SQL Server buffers pages in RAM to minimize disc I/O. Any 8 KB page can be buffered in-memory, and the set of all pages currently buffered is called the buffer cache. The amount of memory available to SQL Server decides how many pages will be cached in memory. The buffer cache is managed by the Buffer Manager. Either reading from or writing to any page copies it to the buffer cache.

Concurrency and Locking

SQL Server allows multiple clients to use the same database concurrently. As such, it needs to control concurrent access to shared data, to ensure data integrity - when multiple clients update the same data, or clients attempt to read data that is in the process of being changed by another client. SQL Server provides two modes of concurrency control: pessimistic concurrency and optimistic concurrency. When pessimistic concurrency control is being used, SQL Server controls concurrent access by using locks. Locks can be either shared or exclusive. Exclusive lock grants the user exclusive access to the data - no other user can access the data as long as the lock is held. Shared locks are used when some data is being read - multiple users can read from data locked with a shared lock, but not acquire an exclusive lock. The latter would have to wait for all shared locks to be released.

The Full-Text Search functionality has been integrated with the database engine, which simplifies management and improves performance.


Pic showing SQL Server Full Text Search Service Architecture

SQL Server includes better compression features, which also helps in improving scalability. It also includes Resource Governor that allows reserving resources for certain users or workflows. It also includes capabilities for transparent encryption of data as well as compression of backups.

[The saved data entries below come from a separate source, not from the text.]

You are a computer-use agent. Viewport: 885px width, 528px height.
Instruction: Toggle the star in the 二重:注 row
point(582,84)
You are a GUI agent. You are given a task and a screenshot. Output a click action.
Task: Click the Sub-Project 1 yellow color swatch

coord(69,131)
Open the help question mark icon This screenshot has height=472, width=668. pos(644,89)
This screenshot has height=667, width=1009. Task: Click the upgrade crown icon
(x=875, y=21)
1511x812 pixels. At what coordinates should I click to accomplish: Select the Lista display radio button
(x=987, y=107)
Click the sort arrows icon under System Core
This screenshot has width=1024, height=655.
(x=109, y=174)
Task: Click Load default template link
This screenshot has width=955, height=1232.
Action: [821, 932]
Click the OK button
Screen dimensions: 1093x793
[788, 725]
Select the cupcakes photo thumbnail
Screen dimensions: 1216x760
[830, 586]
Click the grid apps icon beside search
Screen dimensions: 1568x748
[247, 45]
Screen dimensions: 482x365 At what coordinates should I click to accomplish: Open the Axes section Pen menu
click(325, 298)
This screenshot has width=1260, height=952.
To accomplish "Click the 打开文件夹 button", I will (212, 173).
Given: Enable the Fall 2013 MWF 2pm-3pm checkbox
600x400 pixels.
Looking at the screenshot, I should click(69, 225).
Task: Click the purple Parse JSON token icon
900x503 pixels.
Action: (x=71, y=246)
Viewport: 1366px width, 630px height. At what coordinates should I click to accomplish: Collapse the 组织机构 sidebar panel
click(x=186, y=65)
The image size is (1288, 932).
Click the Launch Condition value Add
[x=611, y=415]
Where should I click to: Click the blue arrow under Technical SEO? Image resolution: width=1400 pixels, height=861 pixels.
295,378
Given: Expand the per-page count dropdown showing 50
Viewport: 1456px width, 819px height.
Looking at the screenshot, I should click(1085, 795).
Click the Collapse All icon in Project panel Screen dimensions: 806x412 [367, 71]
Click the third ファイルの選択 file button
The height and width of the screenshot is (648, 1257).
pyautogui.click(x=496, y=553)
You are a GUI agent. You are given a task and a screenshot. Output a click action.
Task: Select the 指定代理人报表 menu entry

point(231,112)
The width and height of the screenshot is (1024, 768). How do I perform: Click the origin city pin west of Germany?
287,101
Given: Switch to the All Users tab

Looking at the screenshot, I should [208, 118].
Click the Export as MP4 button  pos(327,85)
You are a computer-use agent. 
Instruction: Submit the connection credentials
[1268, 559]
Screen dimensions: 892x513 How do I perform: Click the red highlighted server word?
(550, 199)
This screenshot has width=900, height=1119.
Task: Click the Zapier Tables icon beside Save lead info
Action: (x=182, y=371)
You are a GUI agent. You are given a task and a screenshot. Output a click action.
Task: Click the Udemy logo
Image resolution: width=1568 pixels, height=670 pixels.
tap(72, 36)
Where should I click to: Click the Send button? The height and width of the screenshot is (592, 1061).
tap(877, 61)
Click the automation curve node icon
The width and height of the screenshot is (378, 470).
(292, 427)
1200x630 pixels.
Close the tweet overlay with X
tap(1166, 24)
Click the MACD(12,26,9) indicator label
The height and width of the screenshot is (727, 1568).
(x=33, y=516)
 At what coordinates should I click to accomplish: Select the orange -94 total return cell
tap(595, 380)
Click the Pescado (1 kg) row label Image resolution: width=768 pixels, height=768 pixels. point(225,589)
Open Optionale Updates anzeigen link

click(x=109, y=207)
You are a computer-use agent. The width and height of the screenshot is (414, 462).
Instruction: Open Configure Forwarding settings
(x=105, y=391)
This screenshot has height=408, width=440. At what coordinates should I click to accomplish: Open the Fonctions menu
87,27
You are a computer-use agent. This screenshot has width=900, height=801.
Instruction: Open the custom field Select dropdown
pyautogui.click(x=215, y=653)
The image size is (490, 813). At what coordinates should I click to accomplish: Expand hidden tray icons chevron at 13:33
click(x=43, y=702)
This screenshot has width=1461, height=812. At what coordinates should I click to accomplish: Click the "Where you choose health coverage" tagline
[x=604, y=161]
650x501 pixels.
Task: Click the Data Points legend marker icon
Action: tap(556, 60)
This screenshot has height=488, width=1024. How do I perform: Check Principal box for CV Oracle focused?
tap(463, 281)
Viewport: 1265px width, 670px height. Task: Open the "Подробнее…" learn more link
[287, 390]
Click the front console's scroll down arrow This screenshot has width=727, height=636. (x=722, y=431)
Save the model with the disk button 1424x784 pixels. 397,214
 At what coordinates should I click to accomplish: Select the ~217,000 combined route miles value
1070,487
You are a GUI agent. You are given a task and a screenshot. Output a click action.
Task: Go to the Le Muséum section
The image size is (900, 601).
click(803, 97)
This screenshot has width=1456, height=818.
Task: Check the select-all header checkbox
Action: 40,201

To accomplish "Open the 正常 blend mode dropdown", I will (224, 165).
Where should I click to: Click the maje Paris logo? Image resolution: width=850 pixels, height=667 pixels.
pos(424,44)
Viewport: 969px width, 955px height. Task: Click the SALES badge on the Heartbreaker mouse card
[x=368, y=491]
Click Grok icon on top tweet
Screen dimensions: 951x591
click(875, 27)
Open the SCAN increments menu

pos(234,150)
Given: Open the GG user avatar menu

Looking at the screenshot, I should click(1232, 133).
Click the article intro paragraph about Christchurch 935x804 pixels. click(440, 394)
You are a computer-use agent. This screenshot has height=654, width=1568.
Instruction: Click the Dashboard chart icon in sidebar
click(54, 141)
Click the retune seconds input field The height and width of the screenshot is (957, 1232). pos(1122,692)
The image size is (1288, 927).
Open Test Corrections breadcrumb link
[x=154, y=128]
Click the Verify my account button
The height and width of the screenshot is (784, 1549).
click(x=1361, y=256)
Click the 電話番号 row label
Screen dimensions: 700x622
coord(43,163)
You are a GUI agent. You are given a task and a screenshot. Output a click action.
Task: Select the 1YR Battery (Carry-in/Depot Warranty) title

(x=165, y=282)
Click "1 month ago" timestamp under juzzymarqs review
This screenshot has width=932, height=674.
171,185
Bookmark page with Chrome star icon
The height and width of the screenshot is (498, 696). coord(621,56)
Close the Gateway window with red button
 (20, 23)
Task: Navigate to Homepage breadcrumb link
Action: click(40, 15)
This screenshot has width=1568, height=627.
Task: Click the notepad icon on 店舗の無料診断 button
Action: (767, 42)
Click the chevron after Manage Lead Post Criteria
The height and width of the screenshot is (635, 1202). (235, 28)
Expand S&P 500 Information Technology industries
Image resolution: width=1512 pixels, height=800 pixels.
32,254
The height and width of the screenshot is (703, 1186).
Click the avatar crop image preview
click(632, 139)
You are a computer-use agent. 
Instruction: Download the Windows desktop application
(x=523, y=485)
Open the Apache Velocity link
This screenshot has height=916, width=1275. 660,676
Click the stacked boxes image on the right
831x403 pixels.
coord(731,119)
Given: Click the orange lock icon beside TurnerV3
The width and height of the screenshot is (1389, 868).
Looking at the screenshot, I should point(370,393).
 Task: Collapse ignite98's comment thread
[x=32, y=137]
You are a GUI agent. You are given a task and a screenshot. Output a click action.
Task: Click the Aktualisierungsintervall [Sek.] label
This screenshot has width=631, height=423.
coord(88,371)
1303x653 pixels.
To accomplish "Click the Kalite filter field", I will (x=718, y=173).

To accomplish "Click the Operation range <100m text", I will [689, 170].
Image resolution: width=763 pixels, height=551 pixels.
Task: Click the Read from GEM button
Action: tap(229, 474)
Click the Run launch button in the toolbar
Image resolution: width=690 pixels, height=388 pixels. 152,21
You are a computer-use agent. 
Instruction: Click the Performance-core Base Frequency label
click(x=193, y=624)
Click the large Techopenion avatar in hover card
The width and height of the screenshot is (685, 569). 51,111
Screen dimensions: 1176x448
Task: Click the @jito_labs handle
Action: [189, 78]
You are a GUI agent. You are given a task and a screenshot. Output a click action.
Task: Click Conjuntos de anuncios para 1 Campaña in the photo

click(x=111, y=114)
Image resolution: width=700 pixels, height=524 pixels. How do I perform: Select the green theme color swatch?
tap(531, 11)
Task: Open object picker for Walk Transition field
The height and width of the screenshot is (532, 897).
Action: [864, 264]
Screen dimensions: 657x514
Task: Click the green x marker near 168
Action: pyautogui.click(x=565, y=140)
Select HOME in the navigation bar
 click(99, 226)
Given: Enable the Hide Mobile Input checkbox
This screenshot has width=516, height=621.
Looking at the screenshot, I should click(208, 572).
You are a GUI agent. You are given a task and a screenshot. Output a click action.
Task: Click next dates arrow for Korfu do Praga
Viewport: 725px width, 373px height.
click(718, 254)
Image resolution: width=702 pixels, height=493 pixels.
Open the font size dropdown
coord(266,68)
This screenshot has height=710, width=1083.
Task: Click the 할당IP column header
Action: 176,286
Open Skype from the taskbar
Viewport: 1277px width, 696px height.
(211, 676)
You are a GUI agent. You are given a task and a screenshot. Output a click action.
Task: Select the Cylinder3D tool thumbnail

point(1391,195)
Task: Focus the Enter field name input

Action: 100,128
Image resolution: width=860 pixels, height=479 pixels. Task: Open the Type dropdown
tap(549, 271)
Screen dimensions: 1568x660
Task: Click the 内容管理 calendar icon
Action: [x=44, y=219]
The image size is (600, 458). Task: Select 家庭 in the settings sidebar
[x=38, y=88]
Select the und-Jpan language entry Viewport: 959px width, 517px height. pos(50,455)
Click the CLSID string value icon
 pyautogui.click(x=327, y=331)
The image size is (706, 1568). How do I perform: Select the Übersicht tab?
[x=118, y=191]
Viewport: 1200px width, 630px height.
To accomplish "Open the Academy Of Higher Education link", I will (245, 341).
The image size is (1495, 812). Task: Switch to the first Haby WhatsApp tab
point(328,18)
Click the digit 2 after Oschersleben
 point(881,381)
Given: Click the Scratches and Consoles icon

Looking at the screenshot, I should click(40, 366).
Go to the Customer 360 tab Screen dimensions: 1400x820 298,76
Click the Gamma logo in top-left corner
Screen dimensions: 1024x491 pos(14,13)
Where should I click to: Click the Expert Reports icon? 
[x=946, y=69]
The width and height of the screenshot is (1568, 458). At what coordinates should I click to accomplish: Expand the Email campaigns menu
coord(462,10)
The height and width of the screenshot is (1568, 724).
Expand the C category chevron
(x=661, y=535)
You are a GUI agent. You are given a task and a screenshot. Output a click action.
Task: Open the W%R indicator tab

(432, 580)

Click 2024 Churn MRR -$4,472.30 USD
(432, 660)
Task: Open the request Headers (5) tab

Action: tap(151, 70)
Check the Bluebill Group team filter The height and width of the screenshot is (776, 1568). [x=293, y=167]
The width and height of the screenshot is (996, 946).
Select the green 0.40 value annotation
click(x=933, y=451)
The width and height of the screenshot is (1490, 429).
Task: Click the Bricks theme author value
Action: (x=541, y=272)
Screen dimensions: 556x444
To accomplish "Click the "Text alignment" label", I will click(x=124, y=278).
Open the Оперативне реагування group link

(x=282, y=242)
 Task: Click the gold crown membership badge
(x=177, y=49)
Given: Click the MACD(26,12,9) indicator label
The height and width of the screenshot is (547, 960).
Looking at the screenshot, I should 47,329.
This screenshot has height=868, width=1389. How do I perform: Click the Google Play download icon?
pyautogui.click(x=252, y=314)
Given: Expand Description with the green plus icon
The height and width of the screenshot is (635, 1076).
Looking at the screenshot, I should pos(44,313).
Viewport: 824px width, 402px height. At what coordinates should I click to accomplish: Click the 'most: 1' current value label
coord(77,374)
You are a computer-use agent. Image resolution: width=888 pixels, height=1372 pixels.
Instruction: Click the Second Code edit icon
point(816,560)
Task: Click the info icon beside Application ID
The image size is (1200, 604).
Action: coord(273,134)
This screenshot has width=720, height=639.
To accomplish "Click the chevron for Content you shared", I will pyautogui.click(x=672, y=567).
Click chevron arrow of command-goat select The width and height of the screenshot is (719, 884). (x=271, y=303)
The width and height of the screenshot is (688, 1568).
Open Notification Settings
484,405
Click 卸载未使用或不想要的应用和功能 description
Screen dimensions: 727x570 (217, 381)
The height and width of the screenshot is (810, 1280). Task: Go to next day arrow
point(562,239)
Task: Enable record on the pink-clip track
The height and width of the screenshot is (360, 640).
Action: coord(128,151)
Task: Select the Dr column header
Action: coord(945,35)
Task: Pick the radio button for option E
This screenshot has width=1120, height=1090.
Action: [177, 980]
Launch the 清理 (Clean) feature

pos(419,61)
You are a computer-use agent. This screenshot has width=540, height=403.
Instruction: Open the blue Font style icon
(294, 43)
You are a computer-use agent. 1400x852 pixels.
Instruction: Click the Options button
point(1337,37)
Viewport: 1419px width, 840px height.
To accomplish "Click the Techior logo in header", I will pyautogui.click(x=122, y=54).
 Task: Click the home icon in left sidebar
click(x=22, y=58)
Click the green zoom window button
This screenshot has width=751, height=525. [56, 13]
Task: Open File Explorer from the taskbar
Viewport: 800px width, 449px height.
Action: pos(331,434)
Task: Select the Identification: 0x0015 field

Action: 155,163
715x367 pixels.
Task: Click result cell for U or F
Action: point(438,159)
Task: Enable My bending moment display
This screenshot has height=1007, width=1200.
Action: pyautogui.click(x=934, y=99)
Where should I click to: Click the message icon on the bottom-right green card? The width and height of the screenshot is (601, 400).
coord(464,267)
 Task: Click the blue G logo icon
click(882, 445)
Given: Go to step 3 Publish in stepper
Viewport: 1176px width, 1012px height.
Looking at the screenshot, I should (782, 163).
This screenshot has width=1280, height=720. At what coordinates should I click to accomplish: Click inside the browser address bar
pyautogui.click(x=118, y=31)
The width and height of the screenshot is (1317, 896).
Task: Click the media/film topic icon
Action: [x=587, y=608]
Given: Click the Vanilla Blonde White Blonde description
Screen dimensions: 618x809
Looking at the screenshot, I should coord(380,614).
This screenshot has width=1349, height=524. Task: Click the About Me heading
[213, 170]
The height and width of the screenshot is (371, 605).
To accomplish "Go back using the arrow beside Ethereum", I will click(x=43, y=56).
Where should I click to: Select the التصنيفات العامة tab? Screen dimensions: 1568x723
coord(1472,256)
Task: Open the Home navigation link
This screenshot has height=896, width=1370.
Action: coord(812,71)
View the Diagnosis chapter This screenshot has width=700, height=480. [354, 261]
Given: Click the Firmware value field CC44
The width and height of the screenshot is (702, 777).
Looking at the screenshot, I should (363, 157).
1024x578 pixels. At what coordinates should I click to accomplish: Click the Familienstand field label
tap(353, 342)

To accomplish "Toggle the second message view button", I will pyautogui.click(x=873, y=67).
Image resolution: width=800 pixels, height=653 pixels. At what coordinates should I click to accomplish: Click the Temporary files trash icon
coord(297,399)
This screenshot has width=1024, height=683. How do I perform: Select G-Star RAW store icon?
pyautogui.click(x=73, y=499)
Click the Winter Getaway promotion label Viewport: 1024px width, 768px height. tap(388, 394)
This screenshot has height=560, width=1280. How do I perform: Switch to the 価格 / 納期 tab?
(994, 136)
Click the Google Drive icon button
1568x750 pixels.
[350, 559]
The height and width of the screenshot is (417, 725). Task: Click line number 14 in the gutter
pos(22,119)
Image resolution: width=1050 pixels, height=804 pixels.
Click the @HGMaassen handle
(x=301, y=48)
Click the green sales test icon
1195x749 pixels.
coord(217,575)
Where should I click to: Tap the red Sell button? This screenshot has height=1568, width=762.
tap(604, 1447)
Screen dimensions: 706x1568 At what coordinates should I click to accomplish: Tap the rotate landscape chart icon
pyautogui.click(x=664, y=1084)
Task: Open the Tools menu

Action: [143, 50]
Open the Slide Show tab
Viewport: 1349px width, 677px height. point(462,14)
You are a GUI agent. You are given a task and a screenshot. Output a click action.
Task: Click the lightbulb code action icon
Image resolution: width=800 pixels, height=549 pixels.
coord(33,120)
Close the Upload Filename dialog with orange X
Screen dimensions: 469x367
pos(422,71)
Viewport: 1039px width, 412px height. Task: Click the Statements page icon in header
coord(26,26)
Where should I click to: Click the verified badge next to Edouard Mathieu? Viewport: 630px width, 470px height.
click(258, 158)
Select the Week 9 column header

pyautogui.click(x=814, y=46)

SQL Server 2008 supports the ADO.NET Entity Framework and the reporting tools, replication, and data definition will be build around the Entity Data Model.

On the management side, SQL Server 2008 includes the Declarative Management Framework which allows configuring policies and constraints, on the entire database or certain tables, declaratively.

I will be covering some other features of this tool in my coming posts.

Happy Learning!!...

Cheers

Madhu S

1 comment:

Anonymous said...

Dear Sir

Thanks for giving updates on SQL Server 2008.

I have already done SQL Server 2005from NIIT. should I need to do SQL Server 2008?